Regulators want to see risk frameworks that identify the maximum tolerable disruption, where all key operational vulnerabilities are tested on a regular basis. That framework needs to encompass all third-party supplier relationships. Given the speed of technological innovation it should also take in change management, the single biggest cause of technology outages in the City of London over 2017-18, according to the FCA.

Cyber security should clearly be one critical area. There is already an established framework for dealing with cyber security, laid down by the US National Institute of Standards and Technology (NIST). This breaks the security workload into five areas under the headings Identify, Protect, Detect, Respond and Recover. It provides not only a structured approach to the cyber challenge but also a frame of reference for approaching operational resilience and business continuity planning as a whole.

Building resilience into everyday processes

Resilience, however, is about more than crisis planning. It is also about building robustness into everyday processes and reducing vulnerability. Technology has a big role to play here. At Calastone, our funds network provides a fully digitised environment that optimises day-to-day operations using one online management system. It automates our clients’ fund transactions, trade management, reporting and transfers.

Automation and full straight-through processing drive out risk and build robustness. We reinforce that robustness through regular testing.

The recent rise in transaction volumes adds to the pressure on intermediaries, such as the UK’s transfer agents (TAs), who have a critical role to play in ensuring correct daily fund valuations and processing fund transactions in a timely manner. If they are to meet tight deadlines, they need systems that are not only efficient but operationally robust. We support one of the larger TAs by engaging in daily ‘health checks’.

Each morning, ahead of the main flow of trades, we conduct a number of trade simulations on a range of funds for different firms to validate connectivity. Failure to receive a rejection within five minutes raises an alert, giving the TA time to investigate before any dealing begins. As a matter of course, we monitor connectivity and average response times, allowing us to flag any issues at an early stage. And we test our secondary server connections on annual basis.

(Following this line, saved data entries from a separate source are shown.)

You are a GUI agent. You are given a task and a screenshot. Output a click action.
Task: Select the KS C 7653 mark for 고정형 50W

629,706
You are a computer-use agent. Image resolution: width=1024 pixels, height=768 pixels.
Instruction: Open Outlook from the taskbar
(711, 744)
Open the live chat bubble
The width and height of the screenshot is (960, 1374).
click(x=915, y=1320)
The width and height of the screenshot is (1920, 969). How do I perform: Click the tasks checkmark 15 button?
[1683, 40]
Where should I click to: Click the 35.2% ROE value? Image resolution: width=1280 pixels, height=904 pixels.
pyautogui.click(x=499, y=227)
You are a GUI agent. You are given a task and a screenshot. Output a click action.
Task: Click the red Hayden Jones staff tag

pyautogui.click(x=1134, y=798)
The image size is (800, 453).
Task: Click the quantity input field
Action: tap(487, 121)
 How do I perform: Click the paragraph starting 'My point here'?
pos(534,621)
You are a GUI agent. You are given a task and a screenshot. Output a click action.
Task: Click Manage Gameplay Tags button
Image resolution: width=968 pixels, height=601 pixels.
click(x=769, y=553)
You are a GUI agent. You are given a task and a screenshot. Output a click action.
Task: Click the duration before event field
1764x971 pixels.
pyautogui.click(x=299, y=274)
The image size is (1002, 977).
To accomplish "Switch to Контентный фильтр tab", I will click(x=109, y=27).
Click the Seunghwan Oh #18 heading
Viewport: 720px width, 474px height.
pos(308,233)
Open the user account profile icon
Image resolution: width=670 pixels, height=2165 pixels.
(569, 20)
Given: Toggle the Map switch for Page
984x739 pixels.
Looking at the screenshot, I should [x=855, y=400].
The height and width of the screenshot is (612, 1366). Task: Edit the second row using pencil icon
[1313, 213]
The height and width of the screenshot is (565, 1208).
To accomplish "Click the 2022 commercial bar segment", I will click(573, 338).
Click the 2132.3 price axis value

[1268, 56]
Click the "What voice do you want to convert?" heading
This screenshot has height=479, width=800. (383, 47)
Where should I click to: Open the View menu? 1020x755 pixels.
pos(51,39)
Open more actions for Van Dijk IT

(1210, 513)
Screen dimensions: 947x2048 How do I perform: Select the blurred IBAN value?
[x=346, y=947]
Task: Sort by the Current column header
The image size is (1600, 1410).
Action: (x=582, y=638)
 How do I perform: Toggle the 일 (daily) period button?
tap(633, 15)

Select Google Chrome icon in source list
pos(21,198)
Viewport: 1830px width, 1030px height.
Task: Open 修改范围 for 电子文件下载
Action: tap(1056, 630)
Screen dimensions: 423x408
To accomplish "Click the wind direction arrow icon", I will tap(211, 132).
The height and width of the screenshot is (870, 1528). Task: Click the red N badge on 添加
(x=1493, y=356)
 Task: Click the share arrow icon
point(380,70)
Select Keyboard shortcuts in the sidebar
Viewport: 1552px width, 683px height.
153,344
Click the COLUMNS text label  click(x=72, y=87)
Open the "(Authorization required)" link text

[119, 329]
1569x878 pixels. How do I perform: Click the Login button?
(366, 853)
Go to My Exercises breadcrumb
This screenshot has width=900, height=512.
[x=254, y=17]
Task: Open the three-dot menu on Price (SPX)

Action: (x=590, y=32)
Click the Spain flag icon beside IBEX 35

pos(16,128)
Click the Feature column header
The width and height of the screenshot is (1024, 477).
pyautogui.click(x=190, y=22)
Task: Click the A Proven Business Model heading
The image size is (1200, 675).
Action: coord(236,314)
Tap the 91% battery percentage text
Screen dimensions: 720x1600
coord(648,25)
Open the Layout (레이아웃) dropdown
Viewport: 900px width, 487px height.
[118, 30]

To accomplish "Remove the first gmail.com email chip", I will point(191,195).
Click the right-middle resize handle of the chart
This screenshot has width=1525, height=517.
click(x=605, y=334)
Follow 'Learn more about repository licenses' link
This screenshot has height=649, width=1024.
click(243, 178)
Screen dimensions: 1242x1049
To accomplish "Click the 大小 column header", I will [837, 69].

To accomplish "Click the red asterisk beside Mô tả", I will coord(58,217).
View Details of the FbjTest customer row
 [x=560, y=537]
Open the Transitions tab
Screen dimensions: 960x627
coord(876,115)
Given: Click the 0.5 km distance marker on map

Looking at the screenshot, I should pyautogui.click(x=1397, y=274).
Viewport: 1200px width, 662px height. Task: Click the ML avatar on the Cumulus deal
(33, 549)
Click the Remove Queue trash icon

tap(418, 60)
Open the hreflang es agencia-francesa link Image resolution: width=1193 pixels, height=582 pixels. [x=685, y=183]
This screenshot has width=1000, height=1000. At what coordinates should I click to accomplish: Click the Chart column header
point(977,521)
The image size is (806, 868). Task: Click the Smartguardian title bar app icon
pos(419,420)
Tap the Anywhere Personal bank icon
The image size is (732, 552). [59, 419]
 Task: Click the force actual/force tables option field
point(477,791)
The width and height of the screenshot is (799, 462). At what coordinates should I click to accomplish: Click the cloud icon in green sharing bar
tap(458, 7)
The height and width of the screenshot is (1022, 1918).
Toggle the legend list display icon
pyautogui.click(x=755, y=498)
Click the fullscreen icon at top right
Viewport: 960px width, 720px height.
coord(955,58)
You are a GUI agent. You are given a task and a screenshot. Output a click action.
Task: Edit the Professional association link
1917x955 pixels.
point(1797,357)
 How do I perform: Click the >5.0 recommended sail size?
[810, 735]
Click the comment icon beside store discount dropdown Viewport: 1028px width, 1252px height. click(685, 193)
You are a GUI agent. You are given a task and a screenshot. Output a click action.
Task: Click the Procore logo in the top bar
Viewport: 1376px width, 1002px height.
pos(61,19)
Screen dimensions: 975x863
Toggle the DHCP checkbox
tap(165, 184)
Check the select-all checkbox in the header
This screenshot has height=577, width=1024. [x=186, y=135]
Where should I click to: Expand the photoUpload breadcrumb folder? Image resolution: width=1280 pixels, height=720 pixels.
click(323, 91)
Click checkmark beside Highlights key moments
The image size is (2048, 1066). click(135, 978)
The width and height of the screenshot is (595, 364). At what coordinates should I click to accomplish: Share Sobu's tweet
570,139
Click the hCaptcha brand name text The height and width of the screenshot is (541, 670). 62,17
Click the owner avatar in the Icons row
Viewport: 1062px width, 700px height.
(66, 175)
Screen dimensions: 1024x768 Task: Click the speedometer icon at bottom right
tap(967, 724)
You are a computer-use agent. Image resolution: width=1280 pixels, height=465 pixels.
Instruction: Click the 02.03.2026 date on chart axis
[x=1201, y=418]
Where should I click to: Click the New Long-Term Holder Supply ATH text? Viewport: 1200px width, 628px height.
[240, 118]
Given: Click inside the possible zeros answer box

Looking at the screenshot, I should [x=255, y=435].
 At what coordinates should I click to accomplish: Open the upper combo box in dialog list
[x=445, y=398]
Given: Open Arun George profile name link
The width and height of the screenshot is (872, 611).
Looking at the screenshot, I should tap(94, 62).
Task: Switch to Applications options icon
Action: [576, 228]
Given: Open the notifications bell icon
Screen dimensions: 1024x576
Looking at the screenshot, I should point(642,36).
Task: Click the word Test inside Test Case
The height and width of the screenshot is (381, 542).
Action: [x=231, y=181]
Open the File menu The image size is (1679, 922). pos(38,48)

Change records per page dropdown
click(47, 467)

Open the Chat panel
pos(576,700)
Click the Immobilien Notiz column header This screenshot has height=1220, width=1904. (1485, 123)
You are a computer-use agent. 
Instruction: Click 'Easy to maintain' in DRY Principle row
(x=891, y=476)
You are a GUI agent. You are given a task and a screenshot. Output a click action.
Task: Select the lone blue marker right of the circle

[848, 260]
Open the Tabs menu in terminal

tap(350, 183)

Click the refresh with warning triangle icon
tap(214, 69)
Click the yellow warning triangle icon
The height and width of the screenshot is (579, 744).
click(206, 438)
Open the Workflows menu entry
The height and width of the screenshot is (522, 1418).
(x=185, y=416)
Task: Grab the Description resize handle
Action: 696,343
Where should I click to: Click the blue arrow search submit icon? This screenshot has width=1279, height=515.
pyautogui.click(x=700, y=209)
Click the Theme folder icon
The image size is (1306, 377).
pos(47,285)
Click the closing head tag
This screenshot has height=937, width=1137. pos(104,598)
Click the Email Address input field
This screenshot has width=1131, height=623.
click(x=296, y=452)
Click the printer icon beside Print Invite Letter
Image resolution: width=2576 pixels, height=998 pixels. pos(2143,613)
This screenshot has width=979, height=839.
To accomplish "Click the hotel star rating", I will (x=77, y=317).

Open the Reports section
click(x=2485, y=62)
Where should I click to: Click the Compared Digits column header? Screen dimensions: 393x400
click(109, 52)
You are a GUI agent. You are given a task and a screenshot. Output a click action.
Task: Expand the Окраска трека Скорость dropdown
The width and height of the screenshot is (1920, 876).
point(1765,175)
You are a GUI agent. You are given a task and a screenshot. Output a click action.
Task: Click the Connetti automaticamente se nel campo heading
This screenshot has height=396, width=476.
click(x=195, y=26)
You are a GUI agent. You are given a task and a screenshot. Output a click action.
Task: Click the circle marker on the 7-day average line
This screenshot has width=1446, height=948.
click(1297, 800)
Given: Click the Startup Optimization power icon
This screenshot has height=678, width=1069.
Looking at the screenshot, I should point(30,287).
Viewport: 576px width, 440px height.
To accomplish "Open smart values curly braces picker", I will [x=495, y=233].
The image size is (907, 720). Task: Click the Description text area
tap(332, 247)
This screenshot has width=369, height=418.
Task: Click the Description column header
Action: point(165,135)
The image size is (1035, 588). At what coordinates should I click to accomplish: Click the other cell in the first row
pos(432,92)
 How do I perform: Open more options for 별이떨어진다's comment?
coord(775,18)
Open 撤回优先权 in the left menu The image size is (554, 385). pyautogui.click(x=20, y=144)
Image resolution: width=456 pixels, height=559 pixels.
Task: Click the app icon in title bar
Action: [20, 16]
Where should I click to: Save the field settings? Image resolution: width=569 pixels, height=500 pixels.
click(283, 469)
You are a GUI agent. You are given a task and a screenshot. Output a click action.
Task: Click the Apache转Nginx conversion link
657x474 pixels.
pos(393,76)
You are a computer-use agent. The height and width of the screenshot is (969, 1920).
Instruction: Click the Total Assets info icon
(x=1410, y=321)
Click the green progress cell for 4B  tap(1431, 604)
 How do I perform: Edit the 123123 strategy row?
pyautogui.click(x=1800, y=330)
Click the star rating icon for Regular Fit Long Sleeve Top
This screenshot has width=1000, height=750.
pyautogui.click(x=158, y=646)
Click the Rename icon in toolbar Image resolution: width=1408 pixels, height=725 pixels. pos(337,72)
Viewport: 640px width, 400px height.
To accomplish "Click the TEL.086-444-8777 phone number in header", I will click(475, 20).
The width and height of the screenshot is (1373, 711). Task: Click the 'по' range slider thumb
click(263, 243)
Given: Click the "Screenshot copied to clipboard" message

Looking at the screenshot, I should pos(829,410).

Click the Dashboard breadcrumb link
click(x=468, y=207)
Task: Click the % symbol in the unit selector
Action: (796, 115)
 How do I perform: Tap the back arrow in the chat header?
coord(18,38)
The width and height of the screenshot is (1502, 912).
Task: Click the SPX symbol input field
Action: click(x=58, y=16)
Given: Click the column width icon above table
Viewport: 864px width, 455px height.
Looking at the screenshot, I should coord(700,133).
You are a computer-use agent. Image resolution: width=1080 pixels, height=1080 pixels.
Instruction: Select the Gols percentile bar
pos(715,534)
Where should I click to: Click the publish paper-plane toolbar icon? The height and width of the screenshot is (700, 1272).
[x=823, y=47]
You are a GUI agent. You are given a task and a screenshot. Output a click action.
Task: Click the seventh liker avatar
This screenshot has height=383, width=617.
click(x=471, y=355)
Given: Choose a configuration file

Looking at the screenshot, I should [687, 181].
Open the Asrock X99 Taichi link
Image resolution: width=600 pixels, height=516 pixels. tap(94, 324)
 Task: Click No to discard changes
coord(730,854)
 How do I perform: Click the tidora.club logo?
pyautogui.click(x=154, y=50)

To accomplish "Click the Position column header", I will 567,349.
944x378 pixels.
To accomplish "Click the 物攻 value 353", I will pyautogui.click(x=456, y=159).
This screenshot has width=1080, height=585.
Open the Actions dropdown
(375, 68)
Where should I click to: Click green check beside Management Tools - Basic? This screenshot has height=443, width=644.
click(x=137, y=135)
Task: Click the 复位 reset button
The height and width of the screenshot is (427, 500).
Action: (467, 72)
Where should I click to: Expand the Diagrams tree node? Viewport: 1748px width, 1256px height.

Calastone: structured for home working

With our ability to onboard new clients and deliver solutions within days, we are perfectly structured for home working.  Our Execution Management System is designed to allow clients to operate from any location in complete security (see box). Where there are counterparties who still communicate by fax, we can work to connect them to our systems at speed. Meanwhile, a ‘live chat’ function lets clients communicate directly with our operations team.

The ability to sustain normal working in a very abnormal period is a challenge for everyone in the funds industry. For some it will have been a steep learning curve. One thing is certain: the regulators will have been watching closely and are highly likely to return to the issue of resilience at the earliest opportunity.

 


 

EMS: Keeping everyone connected

Calastone lets firms trade via its Execution Management System (EMS), a highly secure and robust portal that provides a view of a firm’s interactions across the markets in which they operate and access to a suite of additional services, including dividends, reporting and transfers.

At a time when secondary connectivity is a major part of any business continuity plan, EMS is being used to allow clients to operate normally from any location should they have technical issues with their primary connection or the technology stack it connects to.

EMS is there to provide all the support firms need in a distributed work environment by enabling:

  • Secure, remote monitoring of all trading activity through our secure user interface
  • Easy and secure sharing of statements and other data with colleagues
  • Manual processing of transfers if STP link cannot be accessed
  • Ability to contact our ‘live agent’ to discuss any issues

Where a firm has counterparties that are still processing transactions manually or by fax – and where home-working complicates the exchange of paper forms and ‘wet’ signatures – we can provide those counterparties with access to our systems.